Je me suis installée au Maroc en 1998 pour raison familiale. J’ai rejoint mon époux qui, au détour de ses études de médecine en France, avait décidé de retourner dans son pays natal. C’est ainsi que nous nous sommes installés à Tétouan en octobre 1998. Au départ, nous devions y rester trois ou quatre ans mais, tombés amoureux de cette région, nous y sommes restés et y vivons maintenant depuis 18 ans.

- Quelle est votre occupation professionnelle ? Votre engagement, votre activité principale actuellement ?

Je suis médecin généraliste. J’ai débuté mon activité professionnelle en cabinet privé en 2004.

- Qu’est-ce que votre installation au Maroc a changé en vous ?

Venir vivre au Maroc a représenté pour moi un changement radical. Lorsque j’ai débarqué à Tétouan, je ne connaissais pas grand-chose du Maroc. Le choc culturel a donc été conséquent : autre culture, autre langue, etc. Je me suis rapidement mise à l’apprentissage du darija dont les cours étaient dispensés à l’Institut français de Tétouan, car la barrière de la langue était mon principal handicap, d’autant plus que les Tétouanais parlent principalement l’espagnol. Puis petit à petit je me suis intégrée dans mon pays d’accueil. La gentillesse et l’accueil chaleureux des Marocains m’ont beaucoup aidé.
Par la suite, la naissance de mes enfants m’a projetée encore d’avantage dans la vie sociale (école, activités parascolaires, etc.).
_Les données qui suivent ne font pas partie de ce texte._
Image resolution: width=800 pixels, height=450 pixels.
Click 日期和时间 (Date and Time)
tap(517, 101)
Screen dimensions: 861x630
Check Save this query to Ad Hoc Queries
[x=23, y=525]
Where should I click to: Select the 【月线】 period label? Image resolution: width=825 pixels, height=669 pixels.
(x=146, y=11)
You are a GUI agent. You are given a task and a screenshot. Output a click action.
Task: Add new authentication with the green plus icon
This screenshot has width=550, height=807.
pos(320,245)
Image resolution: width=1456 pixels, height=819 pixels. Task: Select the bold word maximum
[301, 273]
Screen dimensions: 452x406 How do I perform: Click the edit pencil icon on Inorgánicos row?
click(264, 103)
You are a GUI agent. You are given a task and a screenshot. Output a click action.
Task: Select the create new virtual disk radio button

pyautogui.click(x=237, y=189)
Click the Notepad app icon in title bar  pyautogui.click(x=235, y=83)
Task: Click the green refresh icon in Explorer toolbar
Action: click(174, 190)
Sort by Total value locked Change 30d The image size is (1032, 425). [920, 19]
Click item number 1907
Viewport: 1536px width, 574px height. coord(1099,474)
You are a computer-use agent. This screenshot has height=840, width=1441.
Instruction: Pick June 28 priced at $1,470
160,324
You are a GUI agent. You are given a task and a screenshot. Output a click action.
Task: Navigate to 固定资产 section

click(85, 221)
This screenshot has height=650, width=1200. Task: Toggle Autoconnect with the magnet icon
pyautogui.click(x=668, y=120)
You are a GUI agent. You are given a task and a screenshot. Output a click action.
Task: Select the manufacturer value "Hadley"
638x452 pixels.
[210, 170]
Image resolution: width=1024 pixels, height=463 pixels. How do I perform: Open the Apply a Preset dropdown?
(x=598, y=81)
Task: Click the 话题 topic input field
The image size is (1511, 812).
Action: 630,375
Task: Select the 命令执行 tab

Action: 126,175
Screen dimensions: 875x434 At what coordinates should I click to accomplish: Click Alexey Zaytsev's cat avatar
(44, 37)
Mon travail m’a permis de m’intégrer « complètement », même si au départ j’ai dû, là aussi, réadapter ma façon de travailler. L’approche du patient marocain est sensiblement différente de celle du patient français bien qu’au final l’attitude thérapeutique soit la même. Mais au Maroc, la couverture sociale n’étant pas encore généralisée (même si beaucoup d’efforts ont été réalisés dans ce sens ces dernières années), le facteur coût intervient malheureusement encore trop souvent dans nos décisions.
Aujourd’hui, 18 ans après mon arrivée, je pense que mon aventure marocaine m’a profondément changée. Être confrontée, surtout dans mon travail, à la couche sociale la plus démunie a changé ma façon de voir la vie et m’a fait comprendre quelles en sont les vraies valeurs. À Tétouan, il suffît d’aller dans les villages reculés de la montagne pour y côtoyer des personnes qui vivent dans des conditions rudimentaires mais qui vous ouvrent grand leur porte et partage avec vous le peu qu’ils ont.

- Avez-vous connu des difficultés à vous installer, ou les démarches ont-elles été, au contraire, faciles à mener ?

Concernant mon installation, je n’ai pas connu de difficultés à proprement parler.
Les démarches pour l’obtention de mon autorisation d’exercer ont été un peu longues mais au Maroc il faut apprendre à s’armer de patience.
Concernant la scolarisation de mes enfants, il n’y a pas à Tétouan de mission française, contrairement à Tanger. Mais au final cela n’a nullement été un handicap. Je dirais même que fréquenter une école marocaine dans laquelle l’enseignement est dispensé en français et en arabe leur a permis d’être parfaitement bilingues.

- Quels conseils donneriez-vous à un Français qui déciderait de venir s’installer dans la région Nord du Maroc ?

La région Nord du Maroc est dotée de paysages magnifiques et les amoureux de la nature, de la montagne, de la mer, du sport y seront comblés. La proximité de l’Espagne est également un avantage.
Mais comme pour toute expatriation, il faut être curieux et s’intéresser aux coutumes, à la langue, aux Marocains. Il faut se mettre en « mode Maroc » tout en restant soi-même.